=== Trecho do texto ===
1845
Registro documental de conflitos entre indígenas e fazendeiros no Vale do Taquari
Na medida em que a ocupação de terras por imigrantes europeus e populações não-indígenas tomou impulso no continente americano, as situações de contato entre os povos nativos e os invasores também aumentou, levando à mudanças na demografia, na mobilidade, na organização social e nas alianças políticas dos indígenas.
Os medos, embates e conflitos denunciam o choque de cultura forçado entre indígenas e não-indígenas. Retirados do seu território para a instalação de imigrantes europeus, os indígenas foram forçados a se adequar a um novo modelo social que não estavam habituados e não concordavam. Muitas vezes, a resposta para isso foi a violência. Do lado não-indígena, o medo e a ignorância ao desconhecido levou a se enraizar na nova sociedade a ideia de que os indígenas eram “selvagens” e “incivilizados” e que deveriam ser eliminados.
Situações de contato
Para o Rio Grande do Sul, existem inúmeros documentos históricos (ofícios, diários, correspondências e cartas de jesuítas) que descrevem como essas situações do contato se desenvolveram, dando conta de narrar eventos amistosos e, em muitos casos, conflituosos.
Na década de 1620, os jesuítas espanhóis iniciaram a fundação das reduções no Sul do Brasil. A criação dos aldeamentos nem sempre foi tarefa fácil para os religiosos. Alguns tiveram êxito e conseguiram boas alianças com os indígenas; outros, entretanto, se envolveram em conflitos e tensões que culminaram, em casos extremos, na morte de padres jesuítas, como o caso de Roque González e Juan del Castillo, ou mesmo na destruição de reduções, como o caso de Candelária de Caaçapamini e de Pirapó. Esta última redução, fundada em 1628 pelo Padre Juan del Castillo, foi arrasada por indígenas logo após sua criação.
=== Material fornecido ===
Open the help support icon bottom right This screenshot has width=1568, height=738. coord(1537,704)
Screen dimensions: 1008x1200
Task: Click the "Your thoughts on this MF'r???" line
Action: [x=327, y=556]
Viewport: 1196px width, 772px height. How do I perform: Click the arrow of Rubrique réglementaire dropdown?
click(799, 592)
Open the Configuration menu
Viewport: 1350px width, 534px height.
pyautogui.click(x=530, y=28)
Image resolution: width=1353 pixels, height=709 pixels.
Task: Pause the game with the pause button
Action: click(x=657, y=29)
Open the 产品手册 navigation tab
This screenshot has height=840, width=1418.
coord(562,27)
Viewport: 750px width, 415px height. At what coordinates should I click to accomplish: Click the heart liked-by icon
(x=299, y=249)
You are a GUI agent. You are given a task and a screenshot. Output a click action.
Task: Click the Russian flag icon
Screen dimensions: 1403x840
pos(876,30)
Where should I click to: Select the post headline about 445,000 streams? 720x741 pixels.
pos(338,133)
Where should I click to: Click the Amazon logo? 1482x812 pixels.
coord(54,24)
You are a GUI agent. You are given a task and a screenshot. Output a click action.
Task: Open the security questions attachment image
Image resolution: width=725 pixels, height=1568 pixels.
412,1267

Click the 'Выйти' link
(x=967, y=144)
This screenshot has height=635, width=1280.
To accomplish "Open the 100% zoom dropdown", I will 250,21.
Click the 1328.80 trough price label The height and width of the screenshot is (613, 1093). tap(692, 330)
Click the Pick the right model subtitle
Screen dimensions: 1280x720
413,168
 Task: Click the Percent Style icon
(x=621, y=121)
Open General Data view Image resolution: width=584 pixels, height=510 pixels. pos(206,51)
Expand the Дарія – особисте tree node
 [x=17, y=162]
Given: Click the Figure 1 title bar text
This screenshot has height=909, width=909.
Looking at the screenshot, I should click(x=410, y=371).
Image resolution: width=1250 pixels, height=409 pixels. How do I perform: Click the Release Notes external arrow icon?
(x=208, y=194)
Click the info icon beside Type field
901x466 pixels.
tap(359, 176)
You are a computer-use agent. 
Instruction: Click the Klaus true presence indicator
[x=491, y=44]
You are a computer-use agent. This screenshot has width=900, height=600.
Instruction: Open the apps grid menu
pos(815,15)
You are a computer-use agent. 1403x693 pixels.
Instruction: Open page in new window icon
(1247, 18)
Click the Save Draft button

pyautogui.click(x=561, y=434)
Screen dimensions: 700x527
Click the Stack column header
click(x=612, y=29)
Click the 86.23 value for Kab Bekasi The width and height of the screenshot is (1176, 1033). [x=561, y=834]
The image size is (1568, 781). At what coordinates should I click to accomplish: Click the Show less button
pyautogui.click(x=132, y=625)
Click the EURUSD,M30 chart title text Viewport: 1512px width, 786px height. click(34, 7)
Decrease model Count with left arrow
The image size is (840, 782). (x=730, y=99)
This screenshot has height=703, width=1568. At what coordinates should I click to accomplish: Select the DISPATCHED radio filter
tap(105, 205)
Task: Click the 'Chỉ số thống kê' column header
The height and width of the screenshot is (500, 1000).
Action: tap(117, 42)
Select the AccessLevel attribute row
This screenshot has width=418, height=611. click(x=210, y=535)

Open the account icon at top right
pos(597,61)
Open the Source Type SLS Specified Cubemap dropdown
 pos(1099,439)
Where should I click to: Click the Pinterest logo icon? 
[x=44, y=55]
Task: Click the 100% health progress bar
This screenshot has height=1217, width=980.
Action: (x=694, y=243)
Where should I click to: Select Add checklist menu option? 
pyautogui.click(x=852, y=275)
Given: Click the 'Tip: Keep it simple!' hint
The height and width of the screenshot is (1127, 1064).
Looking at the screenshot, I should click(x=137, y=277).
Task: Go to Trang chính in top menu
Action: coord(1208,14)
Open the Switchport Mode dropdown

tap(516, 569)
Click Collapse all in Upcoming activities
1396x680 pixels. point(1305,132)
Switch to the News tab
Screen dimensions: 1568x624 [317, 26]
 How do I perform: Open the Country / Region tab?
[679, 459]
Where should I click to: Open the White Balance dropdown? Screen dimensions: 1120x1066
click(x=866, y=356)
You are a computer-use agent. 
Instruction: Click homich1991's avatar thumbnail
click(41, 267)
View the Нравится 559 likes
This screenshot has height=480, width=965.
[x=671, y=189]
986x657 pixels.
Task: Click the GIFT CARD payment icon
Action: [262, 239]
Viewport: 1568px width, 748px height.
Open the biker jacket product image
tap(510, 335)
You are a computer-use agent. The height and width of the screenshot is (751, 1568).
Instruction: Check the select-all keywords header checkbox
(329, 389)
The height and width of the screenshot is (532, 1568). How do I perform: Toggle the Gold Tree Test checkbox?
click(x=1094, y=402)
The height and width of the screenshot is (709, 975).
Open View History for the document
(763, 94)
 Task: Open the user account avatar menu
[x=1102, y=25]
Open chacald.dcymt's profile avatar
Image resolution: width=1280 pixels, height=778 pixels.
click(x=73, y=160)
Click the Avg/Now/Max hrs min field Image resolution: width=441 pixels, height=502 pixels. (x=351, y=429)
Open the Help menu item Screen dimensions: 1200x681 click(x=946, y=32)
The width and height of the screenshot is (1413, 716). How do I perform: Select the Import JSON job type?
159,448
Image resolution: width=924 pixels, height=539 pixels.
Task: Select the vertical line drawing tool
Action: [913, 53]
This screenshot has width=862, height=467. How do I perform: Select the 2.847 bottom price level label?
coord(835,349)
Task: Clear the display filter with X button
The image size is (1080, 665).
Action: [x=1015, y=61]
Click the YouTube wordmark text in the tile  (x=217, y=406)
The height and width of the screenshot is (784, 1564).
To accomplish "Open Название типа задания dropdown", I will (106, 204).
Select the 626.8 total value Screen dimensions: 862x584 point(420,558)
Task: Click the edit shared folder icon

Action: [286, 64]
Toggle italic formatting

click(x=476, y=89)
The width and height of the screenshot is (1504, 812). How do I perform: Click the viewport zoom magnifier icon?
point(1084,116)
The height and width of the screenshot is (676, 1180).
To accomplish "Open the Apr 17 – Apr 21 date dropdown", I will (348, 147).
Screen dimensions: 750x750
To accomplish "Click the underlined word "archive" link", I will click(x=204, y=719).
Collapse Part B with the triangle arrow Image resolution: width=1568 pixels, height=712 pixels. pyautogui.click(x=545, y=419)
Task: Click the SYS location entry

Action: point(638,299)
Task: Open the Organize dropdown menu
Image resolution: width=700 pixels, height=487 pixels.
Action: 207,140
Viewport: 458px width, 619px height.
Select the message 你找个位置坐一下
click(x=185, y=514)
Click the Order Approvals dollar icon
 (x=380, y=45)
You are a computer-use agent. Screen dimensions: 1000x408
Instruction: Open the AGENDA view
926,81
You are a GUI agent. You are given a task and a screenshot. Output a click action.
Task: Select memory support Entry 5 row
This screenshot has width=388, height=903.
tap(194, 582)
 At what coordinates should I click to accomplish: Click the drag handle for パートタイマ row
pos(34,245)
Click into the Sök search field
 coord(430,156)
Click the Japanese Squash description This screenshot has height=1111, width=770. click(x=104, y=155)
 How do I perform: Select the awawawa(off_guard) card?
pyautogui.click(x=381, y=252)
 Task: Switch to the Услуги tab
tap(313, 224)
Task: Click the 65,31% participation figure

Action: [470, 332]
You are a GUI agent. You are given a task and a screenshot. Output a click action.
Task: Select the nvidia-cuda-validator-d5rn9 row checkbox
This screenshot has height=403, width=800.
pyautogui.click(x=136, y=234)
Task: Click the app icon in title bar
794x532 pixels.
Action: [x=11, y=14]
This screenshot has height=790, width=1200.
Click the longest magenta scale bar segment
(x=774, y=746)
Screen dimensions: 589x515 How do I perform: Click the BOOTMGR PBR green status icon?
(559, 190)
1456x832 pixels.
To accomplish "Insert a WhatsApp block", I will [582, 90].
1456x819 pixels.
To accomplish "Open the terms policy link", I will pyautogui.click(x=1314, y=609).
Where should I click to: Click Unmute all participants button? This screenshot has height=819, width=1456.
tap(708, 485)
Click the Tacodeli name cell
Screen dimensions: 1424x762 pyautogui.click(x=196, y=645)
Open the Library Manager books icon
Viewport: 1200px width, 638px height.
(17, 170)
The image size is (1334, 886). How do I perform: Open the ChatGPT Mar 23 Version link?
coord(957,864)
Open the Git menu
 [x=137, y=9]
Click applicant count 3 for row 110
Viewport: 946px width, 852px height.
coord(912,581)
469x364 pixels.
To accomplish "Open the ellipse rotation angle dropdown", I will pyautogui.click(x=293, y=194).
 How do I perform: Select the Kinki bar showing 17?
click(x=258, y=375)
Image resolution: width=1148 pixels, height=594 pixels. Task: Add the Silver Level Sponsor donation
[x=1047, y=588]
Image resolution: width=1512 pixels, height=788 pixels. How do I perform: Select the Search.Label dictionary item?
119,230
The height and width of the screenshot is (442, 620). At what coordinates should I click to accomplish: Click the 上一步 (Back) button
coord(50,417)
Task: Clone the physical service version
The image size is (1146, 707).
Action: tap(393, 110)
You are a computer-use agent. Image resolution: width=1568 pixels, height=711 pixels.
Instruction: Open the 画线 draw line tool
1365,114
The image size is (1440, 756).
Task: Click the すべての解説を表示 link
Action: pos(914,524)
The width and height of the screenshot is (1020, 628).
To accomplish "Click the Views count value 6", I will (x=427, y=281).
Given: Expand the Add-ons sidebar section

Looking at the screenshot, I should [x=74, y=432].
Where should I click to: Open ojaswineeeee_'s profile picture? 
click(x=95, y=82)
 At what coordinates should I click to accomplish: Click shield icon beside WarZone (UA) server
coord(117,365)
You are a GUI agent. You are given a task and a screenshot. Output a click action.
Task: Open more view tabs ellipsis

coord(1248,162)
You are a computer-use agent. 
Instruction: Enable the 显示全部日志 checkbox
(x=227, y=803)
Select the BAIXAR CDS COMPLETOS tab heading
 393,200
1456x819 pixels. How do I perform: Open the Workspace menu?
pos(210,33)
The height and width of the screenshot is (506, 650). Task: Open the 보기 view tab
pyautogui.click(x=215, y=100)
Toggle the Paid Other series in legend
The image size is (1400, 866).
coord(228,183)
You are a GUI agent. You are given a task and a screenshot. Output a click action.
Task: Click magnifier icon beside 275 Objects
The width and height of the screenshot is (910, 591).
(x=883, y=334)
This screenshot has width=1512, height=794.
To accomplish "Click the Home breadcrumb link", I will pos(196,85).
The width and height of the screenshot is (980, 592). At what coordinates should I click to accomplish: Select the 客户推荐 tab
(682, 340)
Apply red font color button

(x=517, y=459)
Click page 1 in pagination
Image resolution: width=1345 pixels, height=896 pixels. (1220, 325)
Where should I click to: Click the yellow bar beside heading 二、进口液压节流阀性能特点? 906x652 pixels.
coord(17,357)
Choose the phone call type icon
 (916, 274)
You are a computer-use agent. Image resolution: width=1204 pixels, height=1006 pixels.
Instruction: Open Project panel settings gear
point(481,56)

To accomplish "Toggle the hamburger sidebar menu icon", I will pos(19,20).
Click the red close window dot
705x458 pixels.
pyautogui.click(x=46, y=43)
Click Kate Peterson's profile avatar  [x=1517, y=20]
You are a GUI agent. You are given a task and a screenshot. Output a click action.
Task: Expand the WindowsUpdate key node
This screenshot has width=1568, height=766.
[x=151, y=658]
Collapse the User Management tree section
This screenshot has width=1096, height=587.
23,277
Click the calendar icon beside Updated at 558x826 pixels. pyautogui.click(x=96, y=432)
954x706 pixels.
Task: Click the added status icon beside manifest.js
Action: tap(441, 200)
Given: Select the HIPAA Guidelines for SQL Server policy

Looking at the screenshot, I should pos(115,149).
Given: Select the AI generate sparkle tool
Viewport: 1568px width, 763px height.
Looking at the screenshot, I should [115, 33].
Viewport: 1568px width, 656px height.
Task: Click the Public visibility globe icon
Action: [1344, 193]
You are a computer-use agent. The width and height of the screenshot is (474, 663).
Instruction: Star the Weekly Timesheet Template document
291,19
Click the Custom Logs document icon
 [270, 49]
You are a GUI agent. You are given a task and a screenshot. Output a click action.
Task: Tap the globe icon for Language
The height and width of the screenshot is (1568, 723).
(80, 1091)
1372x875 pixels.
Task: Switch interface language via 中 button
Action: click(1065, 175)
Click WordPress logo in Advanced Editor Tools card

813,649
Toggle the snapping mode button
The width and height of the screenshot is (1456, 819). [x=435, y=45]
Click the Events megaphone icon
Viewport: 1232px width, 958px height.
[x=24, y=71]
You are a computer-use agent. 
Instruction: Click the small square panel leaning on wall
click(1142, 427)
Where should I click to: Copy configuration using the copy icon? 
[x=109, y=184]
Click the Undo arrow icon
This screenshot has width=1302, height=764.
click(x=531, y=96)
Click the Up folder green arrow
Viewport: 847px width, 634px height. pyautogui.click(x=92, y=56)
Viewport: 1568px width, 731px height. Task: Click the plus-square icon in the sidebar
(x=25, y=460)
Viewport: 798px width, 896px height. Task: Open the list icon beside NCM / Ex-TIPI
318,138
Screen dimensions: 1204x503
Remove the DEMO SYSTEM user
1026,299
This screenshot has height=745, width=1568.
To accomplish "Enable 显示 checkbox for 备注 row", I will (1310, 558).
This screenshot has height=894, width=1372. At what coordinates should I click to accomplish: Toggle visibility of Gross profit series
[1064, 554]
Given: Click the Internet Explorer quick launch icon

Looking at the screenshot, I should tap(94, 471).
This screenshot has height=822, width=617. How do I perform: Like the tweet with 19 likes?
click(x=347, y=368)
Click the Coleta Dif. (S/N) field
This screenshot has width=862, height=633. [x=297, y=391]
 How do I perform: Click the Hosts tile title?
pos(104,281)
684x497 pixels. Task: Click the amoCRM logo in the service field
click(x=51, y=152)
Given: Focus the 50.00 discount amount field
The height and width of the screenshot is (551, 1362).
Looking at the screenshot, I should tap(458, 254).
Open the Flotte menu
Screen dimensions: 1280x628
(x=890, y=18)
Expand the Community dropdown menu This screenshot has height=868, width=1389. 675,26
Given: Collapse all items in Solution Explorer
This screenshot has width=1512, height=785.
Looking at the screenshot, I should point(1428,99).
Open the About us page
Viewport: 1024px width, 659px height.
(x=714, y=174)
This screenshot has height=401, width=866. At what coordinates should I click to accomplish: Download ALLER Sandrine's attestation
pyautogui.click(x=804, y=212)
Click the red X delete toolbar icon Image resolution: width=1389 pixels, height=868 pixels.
===
#### Tarefas a realizar
1 – Responda, com base no trecho sobre os conflitos entre indígenas e não-indígenas:
(a) Que tipos de documentos históricos sobre o Rio Grande do Sul são citados?
(b) Em que década os jesuítas espanhóis iniciaram a fundação das reduções no Sul do Brasil?
(c) Quem fundou a redução de Pirapó e em que ano?
2 – De acordo com o trecho sobre os conflitos entre indígenas e não-indígenas, por que os indígenas foram forçados a se adequar a um novo modelo social?

#### Respostas por tarefa
1 –
(a) Ofícios, diários, correspondências e cartas de jesuítas.
(b) Na década de 1620.
(c) O Padre Juan del Castillo, em 1628.

2 – Porque foram retirados do seu território para a instalação de imigrantes europeus. Assim, tiveram de se adequar a um modelo social ao qual não estavam habituados e com o qual não concordavam.